The Capabilities of Remote Sensing to Derive Urban Location Factors for Probability-based Spatial Growth Analysis

REAL CORP 2010 Proceedings/Tagungsband, Vienna, 18-20 May 2010

Hannes Taubenböck, Sebastian Clodt, Michael Wurm, Martin Wegmann, Carsten Jürgens

“Urbanization is arguably the most dramatic form of irreversible land transformation. Though urbanization is a worldwide phenomenon, it is especially prevalent in India, where urban areas have experienced an unprecedented rate of growth over the last 30 years (UN, 2007). This paper focuses on the capabilities of remote sensing to identify and derive spatial urban location factors which influence future urban growth. We utilize multitemporal remotely sensed data sets from Landsat and TerraSAR-X sensors as well as a digital elevation model (DEM) from the Shuttle Radar Topography Mission (SRTM).

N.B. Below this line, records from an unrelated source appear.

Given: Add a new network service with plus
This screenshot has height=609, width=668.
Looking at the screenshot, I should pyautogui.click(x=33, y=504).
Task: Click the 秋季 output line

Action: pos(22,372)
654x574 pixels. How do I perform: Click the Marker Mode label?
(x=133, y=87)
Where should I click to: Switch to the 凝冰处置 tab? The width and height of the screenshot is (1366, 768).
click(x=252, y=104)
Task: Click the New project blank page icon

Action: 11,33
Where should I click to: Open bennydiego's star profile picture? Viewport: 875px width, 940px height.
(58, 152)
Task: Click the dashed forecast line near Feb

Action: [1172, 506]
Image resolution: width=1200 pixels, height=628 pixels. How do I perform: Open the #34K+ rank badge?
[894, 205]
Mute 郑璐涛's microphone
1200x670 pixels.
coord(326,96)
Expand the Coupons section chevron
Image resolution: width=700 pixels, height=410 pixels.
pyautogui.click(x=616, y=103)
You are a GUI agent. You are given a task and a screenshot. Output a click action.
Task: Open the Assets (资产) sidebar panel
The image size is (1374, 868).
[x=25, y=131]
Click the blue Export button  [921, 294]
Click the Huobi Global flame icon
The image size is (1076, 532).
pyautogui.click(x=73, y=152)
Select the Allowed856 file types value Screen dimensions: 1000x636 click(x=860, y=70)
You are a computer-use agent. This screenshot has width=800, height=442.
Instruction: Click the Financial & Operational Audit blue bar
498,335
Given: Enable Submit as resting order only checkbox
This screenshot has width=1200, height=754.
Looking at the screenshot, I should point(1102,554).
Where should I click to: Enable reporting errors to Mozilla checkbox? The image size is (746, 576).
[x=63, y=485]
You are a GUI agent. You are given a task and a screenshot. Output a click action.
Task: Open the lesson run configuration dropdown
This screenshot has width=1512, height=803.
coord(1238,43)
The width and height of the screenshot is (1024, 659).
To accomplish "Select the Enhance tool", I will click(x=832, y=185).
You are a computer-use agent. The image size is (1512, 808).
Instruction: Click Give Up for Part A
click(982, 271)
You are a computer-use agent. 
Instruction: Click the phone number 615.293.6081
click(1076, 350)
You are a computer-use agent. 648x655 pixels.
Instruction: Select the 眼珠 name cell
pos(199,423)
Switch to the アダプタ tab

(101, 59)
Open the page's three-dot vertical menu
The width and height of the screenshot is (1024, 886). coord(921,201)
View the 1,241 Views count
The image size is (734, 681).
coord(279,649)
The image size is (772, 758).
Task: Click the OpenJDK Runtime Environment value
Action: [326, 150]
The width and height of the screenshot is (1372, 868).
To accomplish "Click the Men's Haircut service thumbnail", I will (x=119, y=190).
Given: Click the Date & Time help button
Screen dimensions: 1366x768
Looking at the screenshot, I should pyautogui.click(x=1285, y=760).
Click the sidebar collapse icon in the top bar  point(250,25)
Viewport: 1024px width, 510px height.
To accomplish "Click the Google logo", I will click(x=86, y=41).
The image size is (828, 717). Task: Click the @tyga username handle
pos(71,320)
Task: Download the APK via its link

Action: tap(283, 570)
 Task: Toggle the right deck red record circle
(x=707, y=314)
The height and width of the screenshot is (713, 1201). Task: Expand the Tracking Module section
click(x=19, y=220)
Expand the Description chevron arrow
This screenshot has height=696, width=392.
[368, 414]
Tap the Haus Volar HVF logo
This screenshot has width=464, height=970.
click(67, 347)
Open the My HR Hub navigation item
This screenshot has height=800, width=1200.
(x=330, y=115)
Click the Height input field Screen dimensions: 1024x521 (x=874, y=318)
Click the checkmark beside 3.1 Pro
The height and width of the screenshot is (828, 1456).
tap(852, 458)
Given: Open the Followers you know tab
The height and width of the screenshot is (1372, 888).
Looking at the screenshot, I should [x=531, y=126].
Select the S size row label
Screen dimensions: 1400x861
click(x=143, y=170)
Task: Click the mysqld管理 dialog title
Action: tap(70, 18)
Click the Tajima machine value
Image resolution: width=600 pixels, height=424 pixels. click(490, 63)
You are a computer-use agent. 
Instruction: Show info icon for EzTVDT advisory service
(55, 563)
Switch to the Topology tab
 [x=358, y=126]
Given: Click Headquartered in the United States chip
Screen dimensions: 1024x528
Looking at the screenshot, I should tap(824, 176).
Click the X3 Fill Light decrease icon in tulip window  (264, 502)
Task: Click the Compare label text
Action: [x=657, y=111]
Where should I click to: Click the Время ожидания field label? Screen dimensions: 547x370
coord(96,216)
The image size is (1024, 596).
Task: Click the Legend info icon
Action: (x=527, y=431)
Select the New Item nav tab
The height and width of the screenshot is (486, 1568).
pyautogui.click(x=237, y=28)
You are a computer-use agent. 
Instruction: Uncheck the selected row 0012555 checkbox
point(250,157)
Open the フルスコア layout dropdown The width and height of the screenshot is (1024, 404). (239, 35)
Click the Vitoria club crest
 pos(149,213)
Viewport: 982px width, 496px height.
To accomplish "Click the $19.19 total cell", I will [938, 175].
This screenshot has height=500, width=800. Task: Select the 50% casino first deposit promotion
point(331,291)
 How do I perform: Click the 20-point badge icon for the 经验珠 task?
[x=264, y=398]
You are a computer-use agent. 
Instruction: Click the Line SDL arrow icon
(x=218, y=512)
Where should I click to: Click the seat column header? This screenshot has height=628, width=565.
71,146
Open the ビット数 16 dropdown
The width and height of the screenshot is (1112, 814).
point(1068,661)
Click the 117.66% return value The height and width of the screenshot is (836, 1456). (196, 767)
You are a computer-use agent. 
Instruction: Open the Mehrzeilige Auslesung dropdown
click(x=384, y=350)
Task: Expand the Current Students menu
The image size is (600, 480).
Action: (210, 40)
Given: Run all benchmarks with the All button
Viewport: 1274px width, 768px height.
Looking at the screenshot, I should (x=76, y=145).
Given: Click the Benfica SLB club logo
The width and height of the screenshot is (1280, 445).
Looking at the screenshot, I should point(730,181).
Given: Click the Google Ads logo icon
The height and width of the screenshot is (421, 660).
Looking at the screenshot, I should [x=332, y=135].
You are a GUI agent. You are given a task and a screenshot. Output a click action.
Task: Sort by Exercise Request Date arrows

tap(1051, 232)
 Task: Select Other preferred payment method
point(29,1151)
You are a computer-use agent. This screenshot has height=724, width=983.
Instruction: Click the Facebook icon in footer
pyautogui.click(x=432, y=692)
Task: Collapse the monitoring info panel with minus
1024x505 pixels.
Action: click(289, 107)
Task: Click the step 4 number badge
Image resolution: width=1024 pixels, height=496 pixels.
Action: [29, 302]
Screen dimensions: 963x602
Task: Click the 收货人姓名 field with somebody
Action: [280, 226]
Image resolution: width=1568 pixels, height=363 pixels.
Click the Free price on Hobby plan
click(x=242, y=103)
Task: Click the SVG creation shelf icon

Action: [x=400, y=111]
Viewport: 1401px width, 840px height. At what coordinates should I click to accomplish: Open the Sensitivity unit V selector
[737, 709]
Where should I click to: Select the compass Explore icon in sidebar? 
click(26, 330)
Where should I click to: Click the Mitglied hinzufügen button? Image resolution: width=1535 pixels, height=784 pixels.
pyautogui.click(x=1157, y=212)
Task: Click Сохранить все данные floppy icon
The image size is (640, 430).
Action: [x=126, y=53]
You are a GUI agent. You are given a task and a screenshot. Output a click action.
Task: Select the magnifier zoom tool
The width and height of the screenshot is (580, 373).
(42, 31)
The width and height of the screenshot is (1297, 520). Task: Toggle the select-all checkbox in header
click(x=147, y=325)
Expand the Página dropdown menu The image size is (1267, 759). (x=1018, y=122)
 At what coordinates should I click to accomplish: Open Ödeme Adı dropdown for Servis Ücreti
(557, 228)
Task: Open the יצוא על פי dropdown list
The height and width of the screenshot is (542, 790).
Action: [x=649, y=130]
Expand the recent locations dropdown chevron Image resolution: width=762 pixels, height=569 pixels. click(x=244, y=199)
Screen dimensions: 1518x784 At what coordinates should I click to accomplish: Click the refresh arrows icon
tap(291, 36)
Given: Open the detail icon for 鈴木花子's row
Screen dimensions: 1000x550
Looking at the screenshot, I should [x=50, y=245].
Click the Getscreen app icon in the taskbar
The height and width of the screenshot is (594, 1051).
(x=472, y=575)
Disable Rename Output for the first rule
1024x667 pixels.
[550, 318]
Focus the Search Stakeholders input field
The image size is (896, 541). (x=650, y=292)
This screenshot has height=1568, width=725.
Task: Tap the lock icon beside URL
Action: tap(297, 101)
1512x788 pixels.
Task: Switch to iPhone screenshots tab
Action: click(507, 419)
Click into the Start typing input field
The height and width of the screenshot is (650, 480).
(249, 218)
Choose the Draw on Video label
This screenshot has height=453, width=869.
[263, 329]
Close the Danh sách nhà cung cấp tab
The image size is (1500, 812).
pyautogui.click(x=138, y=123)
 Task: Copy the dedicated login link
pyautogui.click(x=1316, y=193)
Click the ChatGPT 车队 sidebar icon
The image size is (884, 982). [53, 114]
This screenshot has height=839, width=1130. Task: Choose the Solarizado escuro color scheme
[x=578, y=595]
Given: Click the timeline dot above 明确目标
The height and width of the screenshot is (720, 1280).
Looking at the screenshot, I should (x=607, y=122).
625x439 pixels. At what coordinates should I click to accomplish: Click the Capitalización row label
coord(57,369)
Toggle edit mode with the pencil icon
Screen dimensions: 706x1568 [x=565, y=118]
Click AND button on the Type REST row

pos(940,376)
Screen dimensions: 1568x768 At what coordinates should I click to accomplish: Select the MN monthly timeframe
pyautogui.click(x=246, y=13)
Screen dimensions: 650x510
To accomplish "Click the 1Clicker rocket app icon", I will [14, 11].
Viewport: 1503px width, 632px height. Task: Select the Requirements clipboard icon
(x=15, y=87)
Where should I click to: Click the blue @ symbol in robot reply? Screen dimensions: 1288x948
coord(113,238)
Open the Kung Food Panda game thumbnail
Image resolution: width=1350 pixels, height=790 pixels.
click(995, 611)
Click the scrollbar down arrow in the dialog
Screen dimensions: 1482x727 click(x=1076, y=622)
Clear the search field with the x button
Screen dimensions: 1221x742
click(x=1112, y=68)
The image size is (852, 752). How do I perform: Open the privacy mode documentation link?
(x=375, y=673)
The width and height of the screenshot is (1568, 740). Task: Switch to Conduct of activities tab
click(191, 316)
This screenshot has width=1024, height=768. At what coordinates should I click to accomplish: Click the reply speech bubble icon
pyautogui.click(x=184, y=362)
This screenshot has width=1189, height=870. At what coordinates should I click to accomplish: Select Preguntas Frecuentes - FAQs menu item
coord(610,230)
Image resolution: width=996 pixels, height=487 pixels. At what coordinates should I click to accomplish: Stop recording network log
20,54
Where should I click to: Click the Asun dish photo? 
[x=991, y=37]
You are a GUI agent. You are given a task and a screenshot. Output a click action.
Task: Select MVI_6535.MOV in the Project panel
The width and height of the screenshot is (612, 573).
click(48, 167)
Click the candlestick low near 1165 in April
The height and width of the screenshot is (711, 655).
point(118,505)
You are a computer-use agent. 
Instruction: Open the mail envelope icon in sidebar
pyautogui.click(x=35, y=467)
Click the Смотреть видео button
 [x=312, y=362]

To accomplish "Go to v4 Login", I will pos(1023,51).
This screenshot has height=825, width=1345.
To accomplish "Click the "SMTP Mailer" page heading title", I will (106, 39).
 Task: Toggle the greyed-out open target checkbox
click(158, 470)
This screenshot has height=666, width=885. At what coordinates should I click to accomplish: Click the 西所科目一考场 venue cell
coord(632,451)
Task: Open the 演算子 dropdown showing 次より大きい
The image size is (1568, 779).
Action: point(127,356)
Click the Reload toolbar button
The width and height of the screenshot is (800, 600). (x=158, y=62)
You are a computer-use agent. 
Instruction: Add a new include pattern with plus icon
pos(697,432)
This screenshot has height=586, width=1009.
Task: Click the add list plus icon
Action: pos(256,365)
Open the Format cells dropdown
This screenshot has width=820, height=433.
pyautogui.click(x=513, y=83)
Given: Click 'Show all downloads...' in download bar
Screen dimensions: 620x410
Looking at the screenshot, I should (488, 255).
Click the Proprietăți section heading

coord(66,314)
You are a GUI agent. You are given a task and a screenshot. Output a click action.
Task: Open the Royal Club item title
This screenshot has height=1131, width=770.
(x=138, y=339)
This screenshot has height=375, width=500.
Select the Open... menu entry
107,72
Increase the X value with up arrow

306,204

“The land cover of the test site, the highly dynamic incipient mega city of Hyderabad in India, was classified and a change detection analysis was performed to monitor the dimension and the spatial configuration of urban growth since the 1970s. The results of the change detection as well as the DEM serve as basis to derive and develop spatial location factors influencing urban growth. Parameters like the slope, the major street network, continuous intra-urban open spaces, main direction of growth, etc. were calculated. Furthermore external data sets on locations of commercial centers, airports, etc. were integrated. Based on regional theory for every single parameter a specific hypothesis was stated. For example: We assumed that high slope gradients have a lower probability for future settlements or that new commercial centers have a positive influence for future settling. In addition, results from a comparative study of the 12 largest Indian cities (Taubenböck et al., 2009), like saturation effects for built-up density, were integrated as additional information.

“An approach combining all urban location factors for the metropolitan area of Hyderabad was developed to identify areas that are theoretically highly probable for future settlements. The approach was applied to the spatial physical extension of the urban area of 2001, the so called urban footprint. Accuracy was assessed for predicted areas of urban growth comparing the result to the actual urban footprint acquired in 2009. The results of the method basically showed high probabilities for those areas which actually have experienced growth, but the limitations of the approach revealed low absolute accuracy. This is due to the manifold parameters having an impact on spatial growth – e.g. socio-economic, physical, demographic or political parameters – which could not be derived using remotely sensed data. Thus, the method basically enables location study to differentiate between preferred and unlikely areas of future urbanization.”